El estado de Florida aplicó la novena ejecución de pena de muerte en 2026 con la muerte de Dusty Ray Spencer, condenado por el asesinato de su esposa Karen Spencer, ocurrido en el condado de Orange. El sentenciado recibió la inyección letal en la Prisión Estatal de Florida, ubicada en Raiford.
Spencer, veterano del Cuerpo de Marines de Estados Unidos de 74 años, fue ejecutado a las 18:10 horas locales después de que el gobernador de Florida, Ron DeSantis, firmara la orden correspondiente en mayo. Con esta ejecución se convirtió en la persona de mayor edad ejecutada en la historia moderna del estado.
El hombre fue declarado culpable de asesinar a su esposa durante un ataque en el que utilizó un ladrillo y un cuchillo, después de haberla amenazado previamente. El crimen fue presenciado por el hijo adolescente de la víctima, quien intentó intervenir durante la agresión.

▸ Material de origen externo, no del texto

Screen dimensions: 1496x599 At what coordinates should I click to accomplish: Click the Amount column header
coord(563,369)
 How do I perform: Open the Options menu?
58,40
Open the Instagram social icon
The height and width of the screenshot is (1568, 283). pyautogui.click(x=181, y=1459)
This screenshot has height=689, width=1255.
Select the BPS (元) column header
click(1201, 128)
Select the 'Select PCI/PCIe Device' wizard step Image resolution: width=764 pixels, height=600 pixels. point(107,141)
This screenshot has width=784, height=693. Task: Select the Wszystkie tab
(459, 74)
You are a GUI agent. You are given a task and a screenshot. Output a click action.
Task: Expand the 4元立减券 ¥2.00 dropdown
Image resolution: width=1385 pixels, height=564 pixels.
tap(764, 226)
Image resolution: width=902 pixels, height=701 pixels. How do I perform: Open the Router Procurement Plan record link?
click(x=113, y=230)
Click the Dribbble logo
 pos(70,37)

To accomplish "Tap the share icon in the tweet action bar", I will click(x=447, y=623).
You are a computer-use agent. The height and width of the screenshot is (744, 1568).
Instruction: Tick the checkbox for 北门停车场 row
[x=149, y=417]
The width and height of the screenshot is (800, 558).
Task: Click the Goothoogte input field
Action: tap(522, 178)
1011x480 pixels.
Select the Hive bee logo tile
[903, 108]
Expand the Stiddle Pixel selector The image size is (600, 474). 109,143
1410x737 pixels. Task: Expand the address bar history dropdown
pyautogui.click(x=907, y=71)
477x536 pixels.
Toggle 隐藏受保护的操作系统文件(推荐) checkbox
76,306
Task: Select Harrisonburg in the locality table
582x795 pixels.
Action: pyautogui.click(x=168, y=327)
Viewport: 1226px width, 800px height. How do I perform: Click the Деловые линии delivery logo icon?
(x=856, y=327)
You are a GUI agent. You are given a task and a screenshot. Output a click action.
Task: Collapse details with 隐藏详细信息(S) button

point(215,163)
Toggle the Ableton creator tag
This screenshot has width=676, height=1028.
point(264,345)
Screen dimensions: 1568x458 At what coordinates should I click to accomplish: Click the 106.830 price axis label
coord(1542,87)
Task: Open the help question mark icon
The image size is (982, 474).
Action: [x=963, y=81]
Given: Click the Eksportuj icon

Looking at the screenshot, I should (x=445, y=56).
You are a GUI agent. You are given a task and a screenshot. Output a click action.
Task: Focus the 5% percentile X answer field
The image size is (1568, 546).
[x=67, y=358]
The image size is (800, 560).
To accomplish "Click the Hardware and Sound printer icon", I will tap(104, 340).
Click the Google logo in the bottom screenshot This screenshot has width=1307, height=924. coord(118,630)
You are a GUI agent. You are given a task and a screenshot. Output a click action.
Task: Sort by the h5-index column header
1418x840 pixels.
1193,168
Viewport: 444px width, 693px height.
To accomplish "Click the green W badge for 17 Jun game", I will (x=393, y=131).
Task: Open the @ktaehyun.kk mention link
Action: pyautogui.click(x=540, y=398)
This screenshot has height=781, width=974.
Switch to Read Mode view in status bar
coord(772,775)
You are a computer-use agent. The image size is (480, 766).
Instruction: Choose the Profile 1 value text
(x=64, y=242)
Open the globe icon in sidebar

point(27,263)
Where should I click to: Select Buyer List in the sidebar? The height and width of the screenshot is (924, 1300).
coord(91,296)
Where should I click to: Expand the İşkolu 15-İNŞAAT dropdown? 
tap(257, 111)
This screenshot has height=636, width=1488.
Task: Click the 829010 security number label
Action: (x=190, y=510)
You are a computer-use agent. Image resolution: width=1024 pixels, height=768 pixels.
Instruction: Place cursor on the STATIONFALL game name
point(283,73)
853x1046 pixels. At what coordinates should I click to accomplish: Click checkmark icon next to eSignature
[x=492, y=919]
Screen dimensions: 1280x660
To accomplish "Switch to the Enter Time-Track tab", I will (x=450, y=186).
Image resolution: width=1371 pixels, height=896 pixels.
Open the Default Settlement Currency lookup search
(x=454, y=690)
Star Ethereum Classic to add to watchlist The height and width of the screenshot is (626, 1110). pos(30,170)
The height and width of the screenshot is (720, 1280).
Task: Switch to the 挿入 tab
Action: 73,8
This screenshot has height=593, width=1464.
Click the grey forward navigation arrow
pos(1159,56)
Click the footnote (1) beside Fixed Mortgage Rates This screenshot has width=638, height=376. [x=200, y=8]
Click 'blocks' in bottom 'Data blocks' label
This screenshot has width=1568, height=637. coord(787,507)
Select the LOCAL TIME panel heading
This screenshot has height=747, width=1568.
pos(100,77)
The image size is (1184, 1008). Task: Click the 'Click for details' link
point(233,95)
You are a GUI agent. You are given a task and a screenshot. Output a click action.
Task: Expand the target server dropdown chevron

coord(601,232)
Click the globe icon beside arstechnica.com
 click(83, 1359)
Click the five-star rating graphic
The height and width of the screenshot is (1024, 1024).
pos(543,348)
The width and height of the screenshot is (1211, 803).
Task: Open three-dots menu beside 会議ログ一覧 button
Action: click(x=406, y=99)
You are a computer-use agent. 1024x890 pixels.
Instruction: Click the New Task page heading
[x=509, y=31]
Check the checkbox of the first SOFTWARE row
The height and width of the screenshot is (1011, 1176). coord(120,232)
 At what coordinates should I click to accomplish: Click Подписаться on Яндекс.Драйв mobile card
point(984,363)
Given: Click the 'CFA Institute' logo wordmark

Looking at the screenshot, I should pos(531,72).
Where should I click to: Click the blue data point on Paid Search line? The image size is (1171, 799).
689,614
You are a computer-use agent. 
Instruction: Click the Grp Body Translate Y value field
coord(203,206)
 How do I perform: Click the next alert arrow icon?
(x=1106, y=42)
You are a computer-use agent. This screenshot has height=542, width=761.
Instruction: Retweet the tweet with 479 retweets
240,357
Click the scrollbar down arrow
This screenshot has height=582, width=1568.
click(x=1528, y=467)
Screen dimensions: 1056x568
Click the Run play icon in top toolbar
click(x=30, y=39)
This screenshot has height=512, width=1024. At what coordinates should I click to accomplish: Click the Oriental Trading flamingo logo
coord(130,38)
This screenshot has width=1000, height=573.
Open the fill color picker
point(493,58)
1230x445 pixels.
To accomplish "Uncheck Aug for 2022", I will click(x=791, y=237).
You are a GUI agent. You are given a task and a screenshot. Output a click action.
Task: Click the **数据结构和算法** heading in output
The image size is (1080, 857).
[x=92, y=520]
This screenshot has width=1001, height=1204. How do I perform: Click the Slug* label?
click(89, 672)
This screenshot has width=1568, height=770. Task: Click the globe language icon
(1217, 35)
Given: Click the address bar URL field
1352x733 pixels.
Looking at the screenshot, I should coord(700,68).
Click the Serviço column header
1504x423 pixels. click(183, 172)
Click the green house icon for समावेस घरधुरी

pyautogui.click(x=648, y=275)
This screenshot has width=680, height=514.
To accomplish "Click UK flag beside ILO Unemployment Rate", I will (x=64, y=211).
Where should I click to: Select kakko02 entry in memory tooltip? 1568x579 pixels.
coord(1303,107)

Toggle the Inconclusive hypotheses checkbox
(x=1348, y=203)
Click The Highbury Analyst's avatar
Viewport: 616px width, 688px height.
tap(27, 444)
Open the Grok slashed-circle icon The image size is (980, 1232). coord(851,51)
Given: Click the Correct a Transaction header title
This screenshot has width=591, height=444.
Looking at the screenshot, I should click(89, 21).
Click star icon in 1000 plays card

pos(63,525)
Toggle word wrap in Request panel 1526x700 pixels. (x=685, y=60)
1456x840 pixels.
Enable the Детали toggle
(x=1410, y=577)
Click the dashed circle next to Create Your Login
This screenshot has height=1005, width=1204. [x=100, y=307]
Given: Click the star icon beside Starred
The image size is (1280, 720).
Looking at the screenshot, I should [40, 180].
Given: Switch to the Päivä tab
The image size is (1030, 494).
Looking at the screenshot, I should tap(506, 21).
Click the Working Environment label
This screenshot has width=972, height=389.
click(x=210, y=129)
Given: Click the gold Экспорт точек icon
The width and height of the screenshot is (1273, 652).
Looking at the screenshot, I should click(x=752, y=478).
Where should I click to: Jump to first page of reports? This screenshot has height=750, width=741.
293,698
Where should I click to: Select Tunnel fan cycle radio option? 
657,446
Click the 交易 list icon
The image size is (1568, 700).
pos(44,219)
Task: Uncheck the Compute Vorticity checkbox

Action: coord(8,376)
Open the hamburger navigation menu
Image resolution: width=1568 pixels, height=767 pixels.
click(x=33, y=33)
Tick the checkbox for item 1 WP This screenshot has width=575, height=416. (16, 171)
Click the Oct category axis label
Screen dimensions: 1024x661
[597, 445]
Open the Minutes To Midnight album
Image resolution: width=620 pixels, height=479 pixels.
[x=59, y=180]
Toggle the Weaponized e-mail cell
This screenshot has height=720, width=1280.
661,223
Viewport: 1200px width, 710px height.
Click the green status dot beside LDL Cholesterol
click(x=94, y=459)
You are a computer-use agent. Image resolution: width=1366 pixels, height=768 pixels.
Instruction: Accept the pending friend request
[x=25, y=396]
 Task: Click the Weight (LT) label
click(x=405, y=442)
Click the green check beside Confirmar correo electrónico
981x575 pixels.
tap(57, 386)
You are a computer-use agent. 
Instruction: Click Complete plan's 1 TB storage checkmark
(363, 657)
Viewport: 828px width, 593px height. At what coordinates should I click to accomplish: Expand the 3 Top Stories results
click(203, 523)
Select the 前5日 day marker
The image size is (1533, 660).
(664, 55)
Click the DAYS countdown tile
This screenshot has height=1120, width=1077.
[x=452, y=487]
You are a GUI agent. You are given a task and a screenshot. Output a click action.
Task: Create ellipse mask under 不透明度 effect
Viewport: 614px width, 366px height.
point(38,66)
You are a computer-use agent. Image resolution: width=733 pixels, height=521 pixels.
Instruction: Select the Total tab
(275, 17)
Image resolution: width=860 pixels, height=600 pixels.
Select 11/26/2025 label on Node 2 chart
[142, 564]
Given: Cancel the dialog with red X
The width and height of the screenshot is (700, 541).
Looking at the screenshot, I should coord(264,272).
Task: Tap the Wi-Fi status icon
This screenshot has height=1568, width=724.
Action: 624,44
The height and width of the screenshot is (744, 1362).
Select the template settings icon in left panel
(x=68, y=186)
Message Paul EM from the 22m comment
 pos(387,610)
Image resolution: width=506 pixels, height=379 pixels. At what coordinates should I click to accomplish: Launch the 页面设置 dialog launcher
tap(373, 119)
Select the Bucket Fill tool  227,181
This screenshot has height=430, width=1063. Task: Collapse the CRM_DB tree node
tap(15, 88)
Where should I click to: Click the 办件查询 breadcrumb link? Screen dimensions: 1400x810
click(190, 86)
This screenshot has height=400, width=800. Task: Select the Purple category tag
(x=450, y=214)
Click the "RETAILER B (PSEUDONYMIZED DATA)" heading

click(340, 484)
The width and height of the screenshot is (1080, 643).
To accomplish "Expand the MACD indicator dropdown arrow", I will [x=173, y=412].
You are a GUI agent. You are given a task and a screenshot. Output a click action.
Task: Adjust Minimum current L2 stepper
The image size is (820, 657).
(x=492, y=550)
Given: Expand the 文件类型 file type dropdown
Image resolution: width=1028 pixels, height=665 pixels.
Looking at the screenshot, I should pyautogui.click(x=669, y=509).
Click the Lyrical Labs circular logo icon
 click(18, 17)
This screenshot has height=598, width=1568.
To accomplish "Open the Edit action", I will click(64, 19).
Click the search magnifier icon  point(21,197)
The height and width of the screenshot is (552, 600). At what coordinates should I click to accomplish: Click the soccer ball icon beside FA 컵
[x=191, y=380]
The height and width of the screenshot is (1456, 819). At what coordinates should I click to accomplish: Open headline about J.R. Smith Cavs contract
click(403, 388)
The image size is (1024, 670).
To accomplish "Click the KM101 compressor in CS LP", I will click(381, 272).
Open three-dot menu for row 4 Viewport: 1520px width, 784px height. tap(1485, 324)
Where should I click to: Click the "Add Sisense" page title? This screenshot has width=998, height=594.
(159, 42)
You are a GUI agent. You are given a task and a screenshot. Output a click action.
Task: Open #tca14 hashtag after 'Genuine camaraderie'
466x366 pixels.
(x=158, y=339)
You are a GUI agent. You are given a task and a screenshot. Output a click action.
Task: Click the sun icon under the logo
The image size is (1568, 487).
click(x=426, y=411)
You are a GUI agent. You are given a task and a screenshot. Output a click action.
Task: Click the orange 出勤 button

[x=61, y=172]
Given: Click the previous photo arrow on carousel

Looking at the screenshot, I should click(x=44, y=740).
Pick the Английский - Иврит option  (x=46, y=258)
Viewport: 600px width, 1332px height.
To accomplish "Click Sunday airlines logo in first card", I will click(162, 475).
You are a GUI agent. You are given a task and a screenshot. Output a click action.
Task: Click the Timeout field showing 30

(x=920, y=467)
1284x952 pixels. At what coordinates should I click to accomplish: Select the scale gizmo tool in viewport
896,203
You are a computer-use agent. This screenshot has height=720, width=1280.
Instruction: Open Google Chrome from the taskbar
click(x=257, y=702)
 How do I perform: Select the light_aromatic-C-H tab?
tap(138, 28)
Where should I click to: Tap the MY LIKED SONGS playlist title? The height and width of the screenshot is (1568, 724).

Durante el proceso judicial, la defensa argumentó que se trató de un crimen pasional, mientras que los fiscales sostuvieron que el homicidio fue planeado. El asesinato ocurrió poco después de que Spencer saliera de prisión bajo fianza por un incidente previo relacionado con su esposa.
Florida mantiene uno de los ritmos más altos de aplicación de la pena capital en Estados Unidos. En 2025, el estado registró 19 ejecuciones, cifra que representó una parte importante de las 47 ejecuciones realizadas en todo el país durante ese año.
El Centro de Información sobre la Pena de Muerte contabilizaba 265 personas en el corredor de la muerte de Florida en octubre de 2025, la segunda cifra más alta entre los estados con pena capital, solo por debajo de California, que tenía 580 personas condenadas aunque mantiene una moratoria sobre las ejecuciones desde 2019.